→ **WHAT IS EXPECTED**:
Pictures aside, copy exactly each line from the one that holds "Open the Sinks 1 dropdown" through the last line of the records below.

◇ ◇ ◇

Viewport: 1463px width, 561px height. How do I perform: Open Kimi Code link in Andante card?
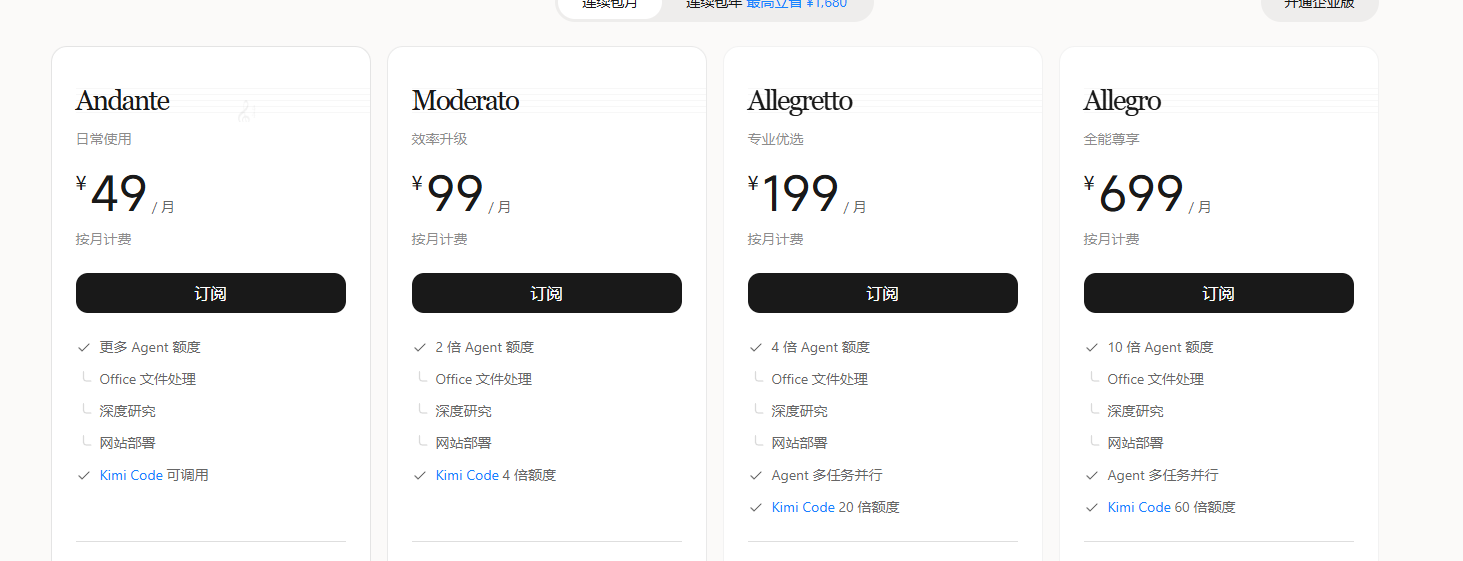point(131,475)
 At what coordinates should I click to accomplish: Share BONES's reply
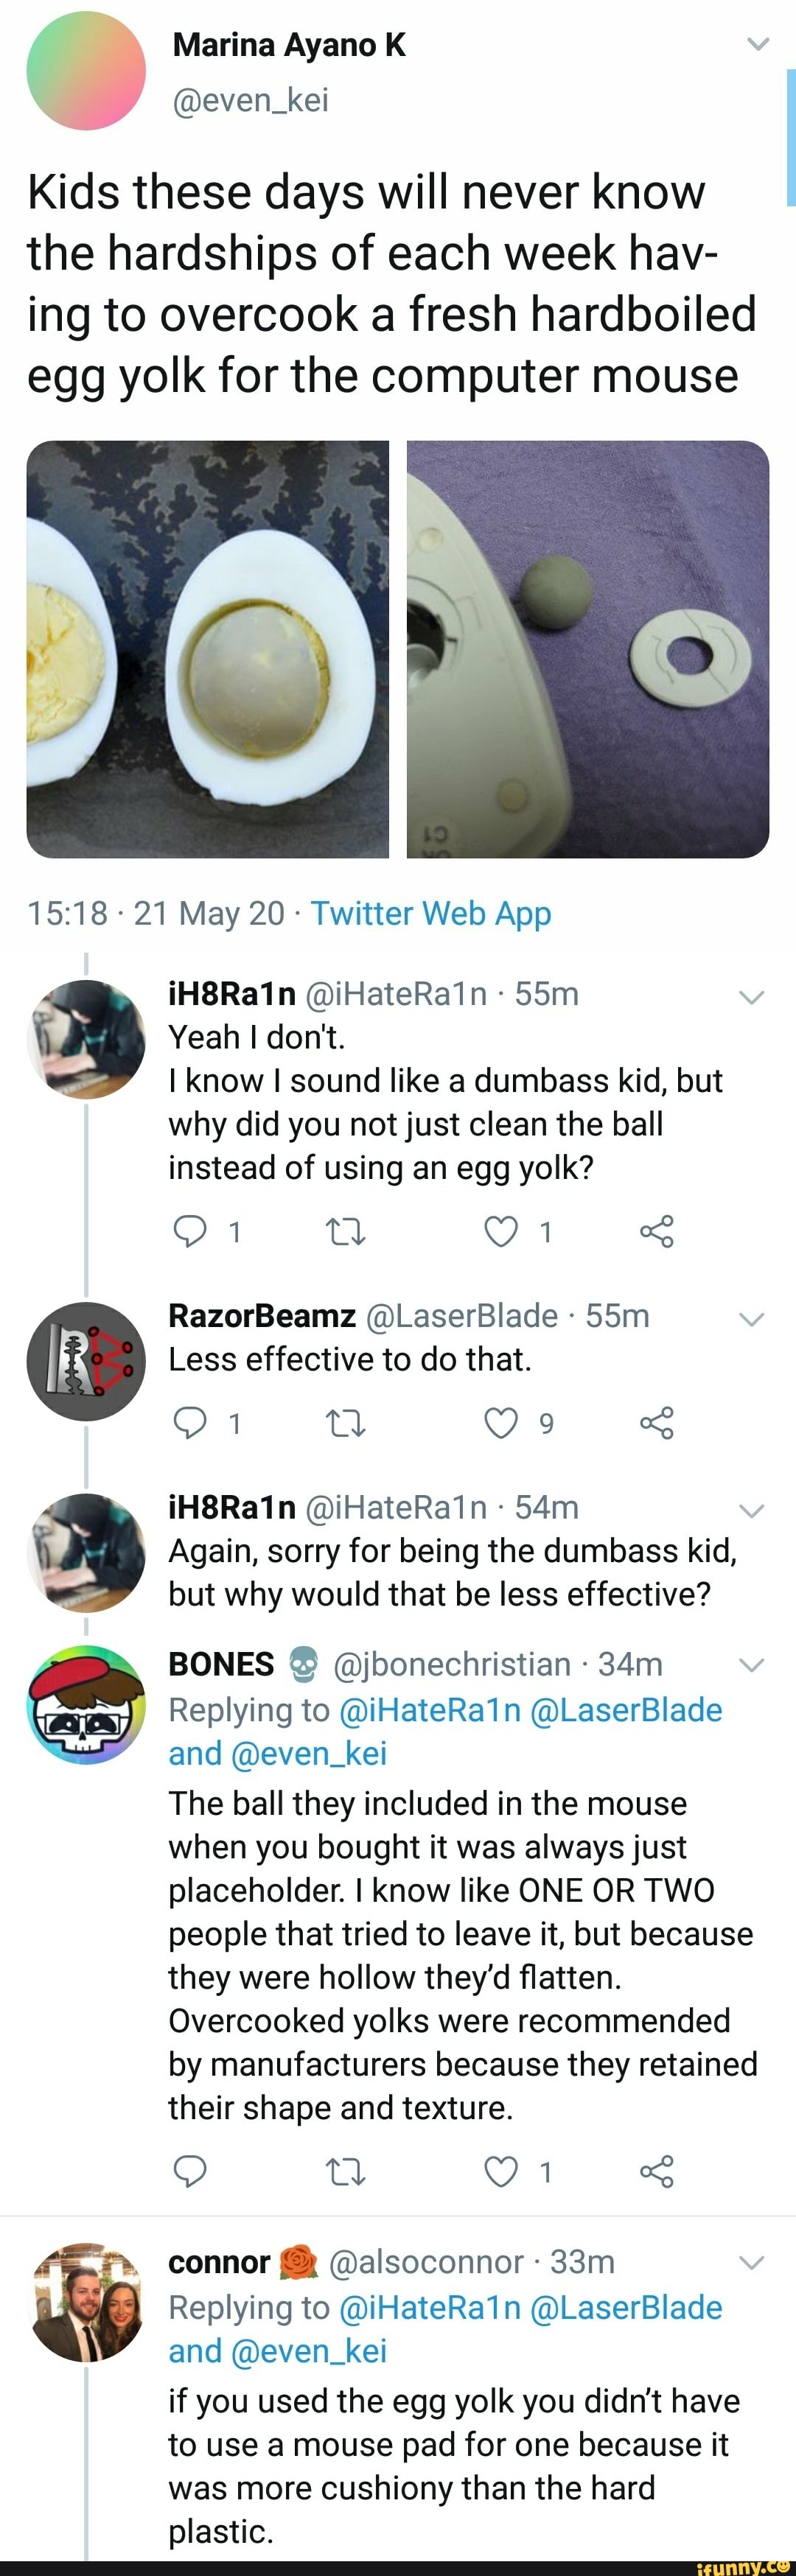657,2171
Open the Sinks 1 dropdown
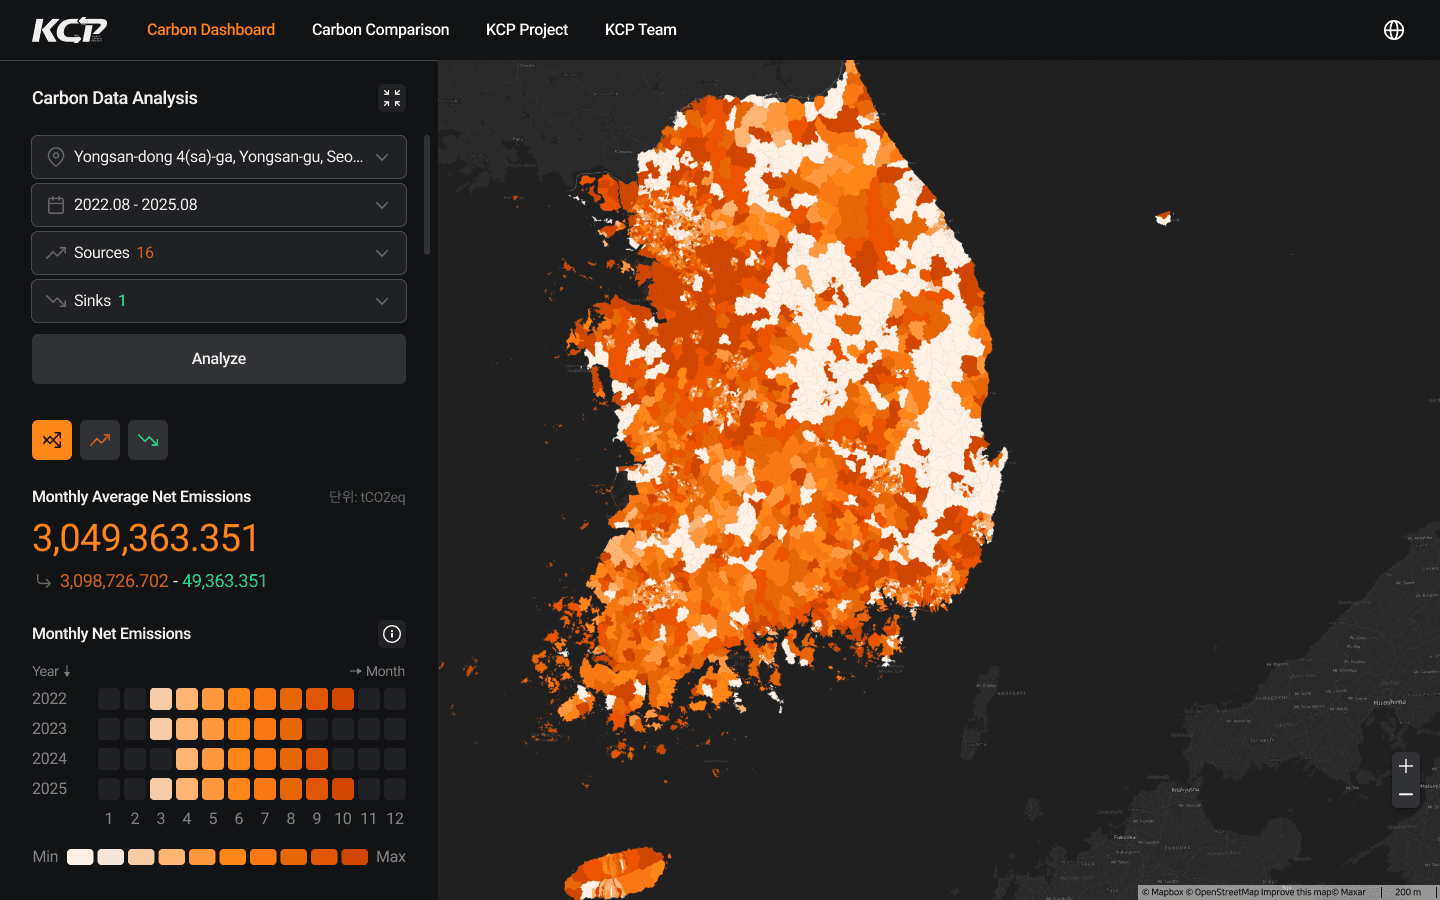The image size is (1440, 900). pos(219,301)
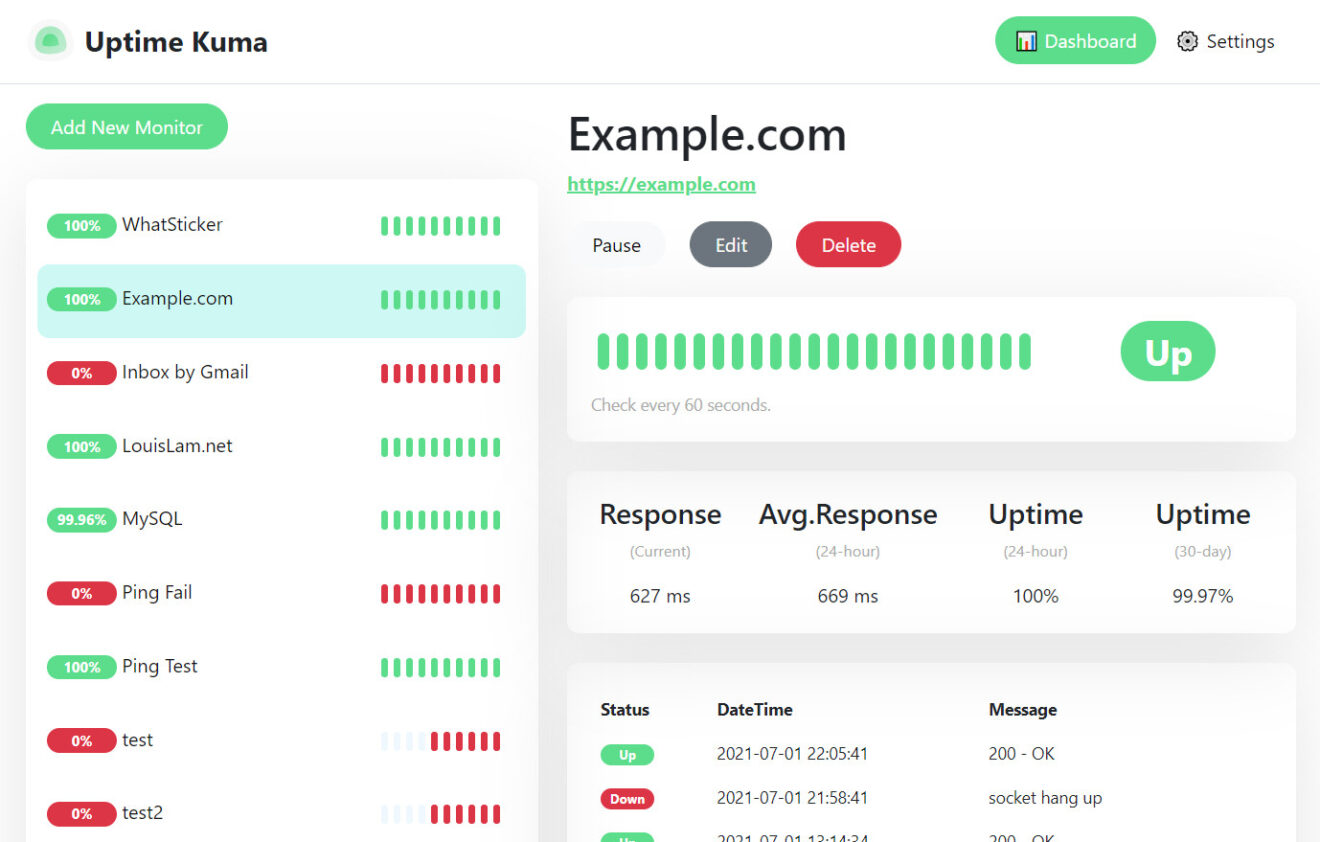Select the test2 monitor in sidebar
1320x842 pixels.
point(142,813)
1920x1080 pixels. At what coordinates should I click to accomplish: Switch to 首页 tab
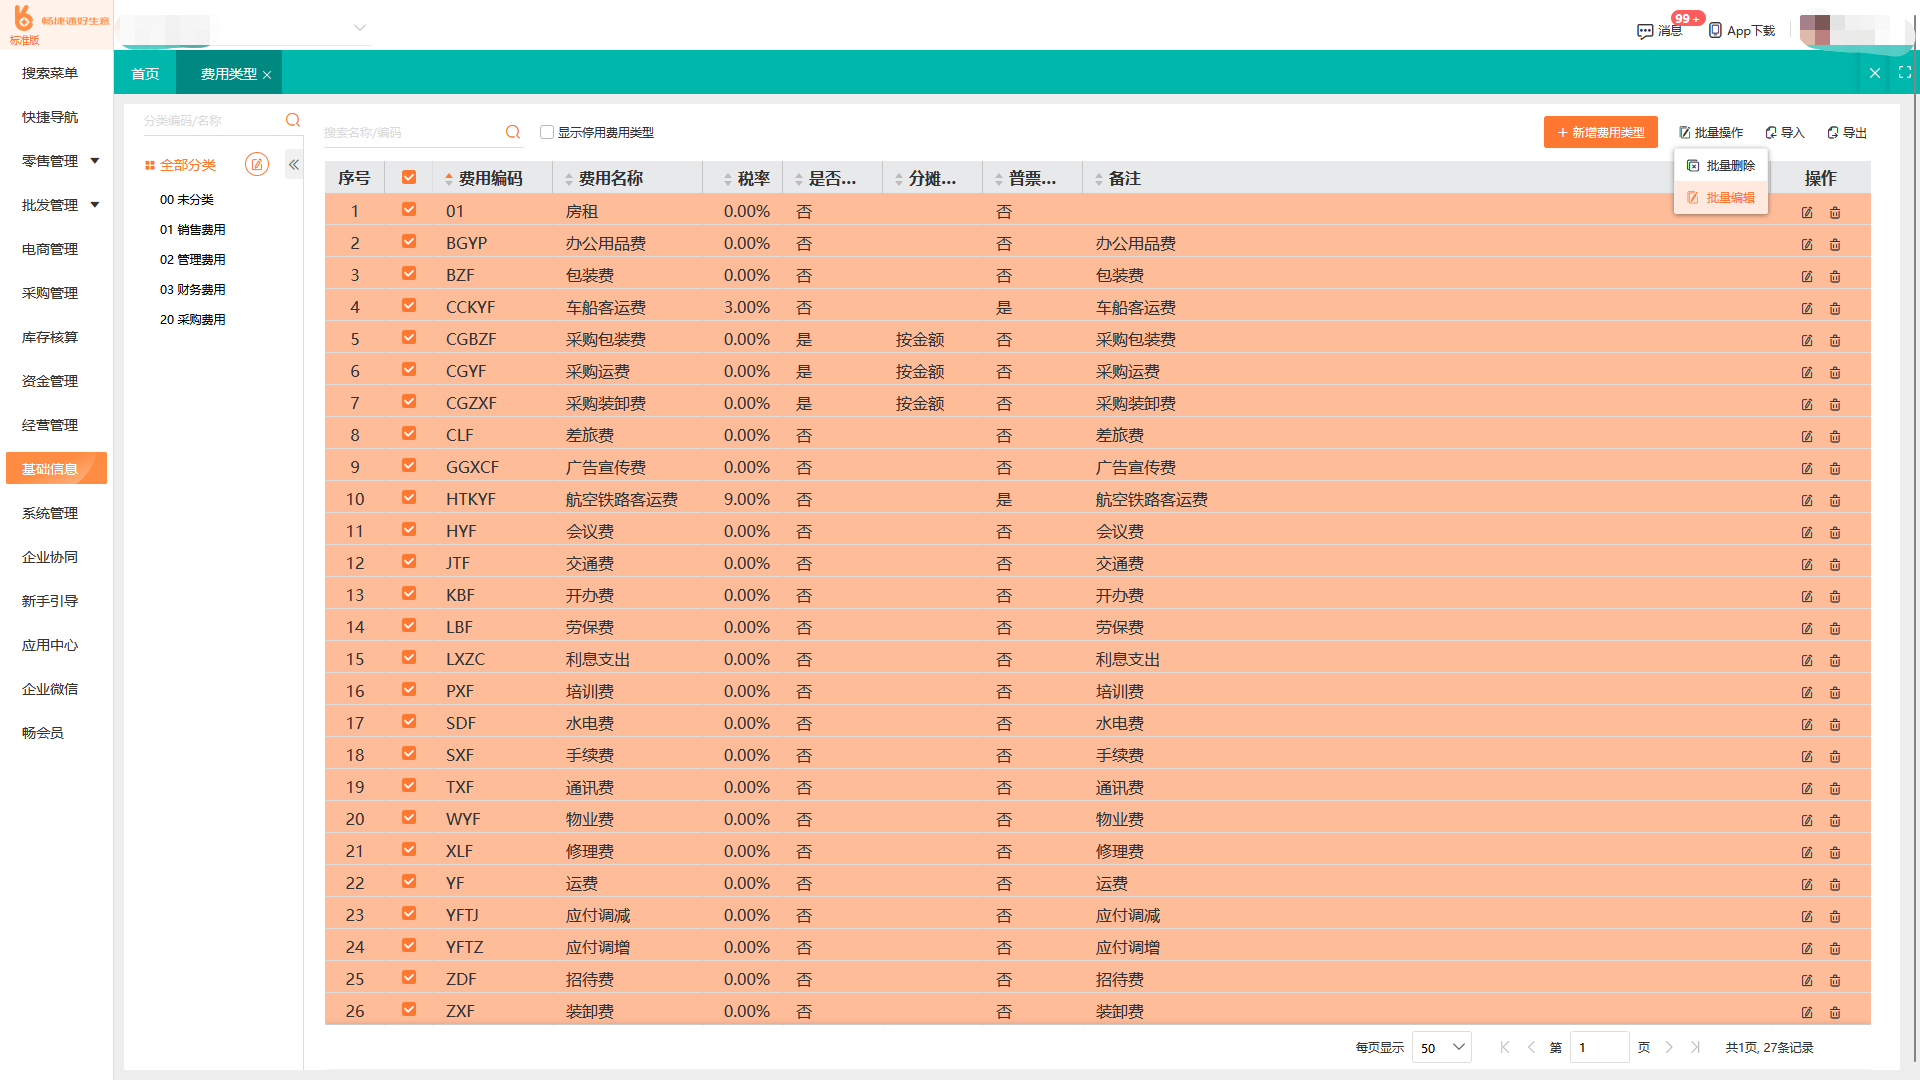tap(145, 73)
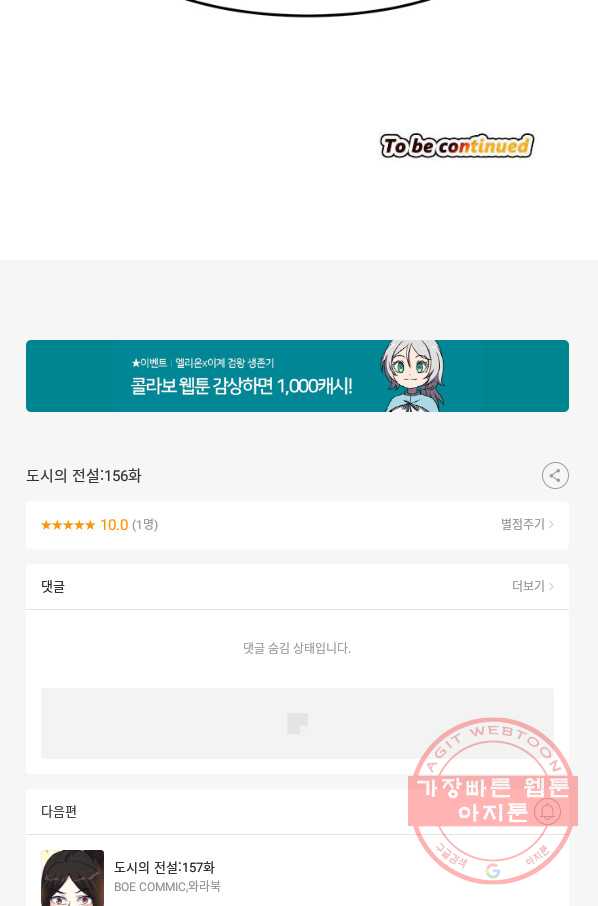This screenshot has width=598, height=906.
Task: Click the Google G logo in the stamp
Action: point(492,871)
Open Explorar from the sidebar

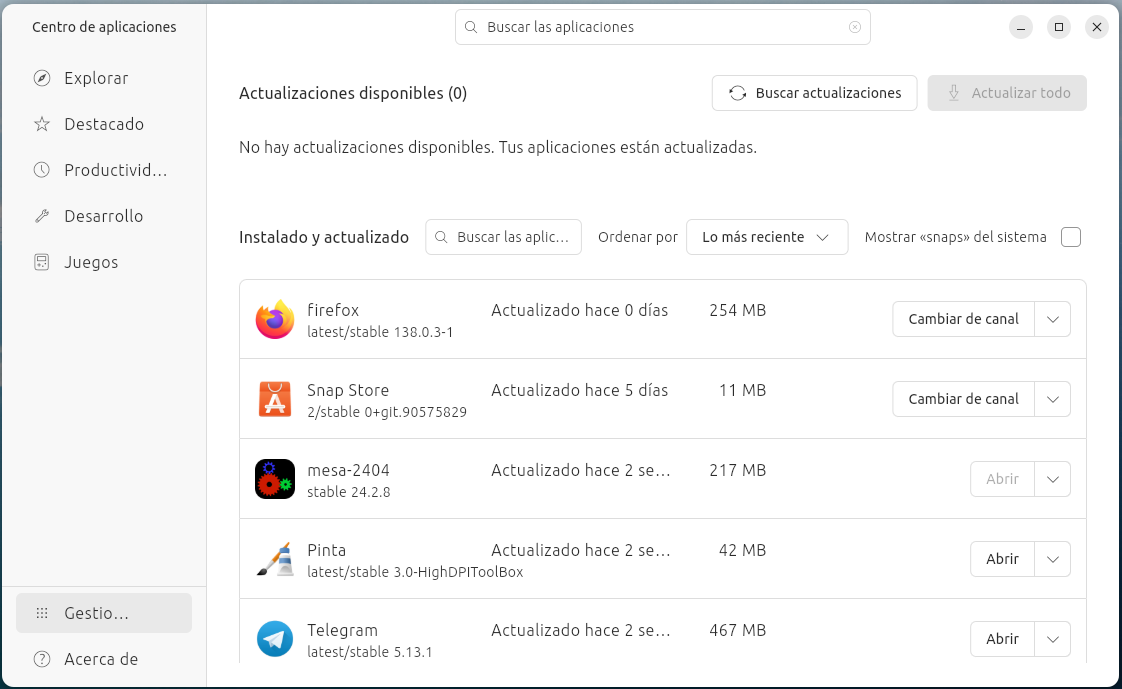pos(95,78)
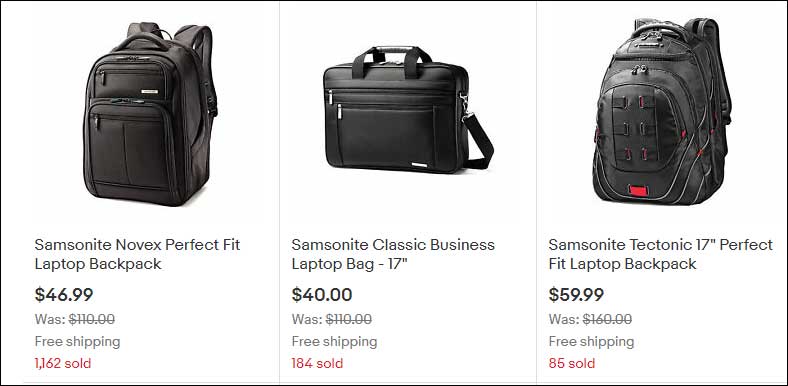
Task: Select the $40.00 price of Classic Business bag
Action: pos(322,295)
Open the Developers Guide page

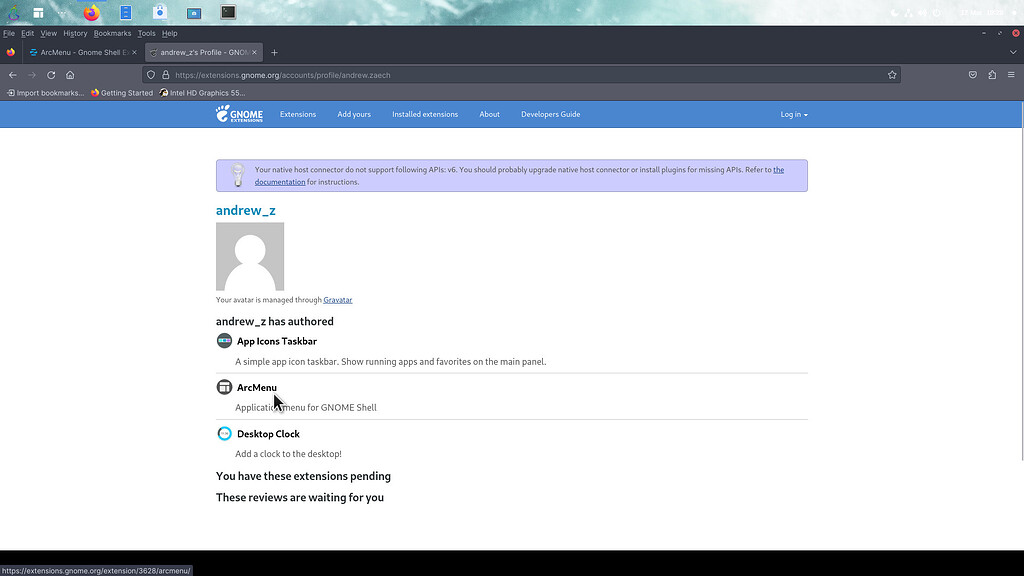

◇ ◇ ◇

→ **TASK SOLUTION**:
Open the Sinks 1 dropdown
The image size is (1440, 900). pos(219,301)
Select the test2 monitor in sidebar
1320x842 pixels.
point(142,813)
1920x1080 pixels. At what coordinates should I click to accomplish: Switch to 首页 tab
tap(145, 73)
This screenshot has width=598, height=906.
Task: Click the Google G logo in the stamp
Action: point(492,871)
Open Explorar from the sidebar

pos(95,78)
Task: Select the $40.00 price of Classic Business bag
Action: pos(322,295)
Open the Developers Guide page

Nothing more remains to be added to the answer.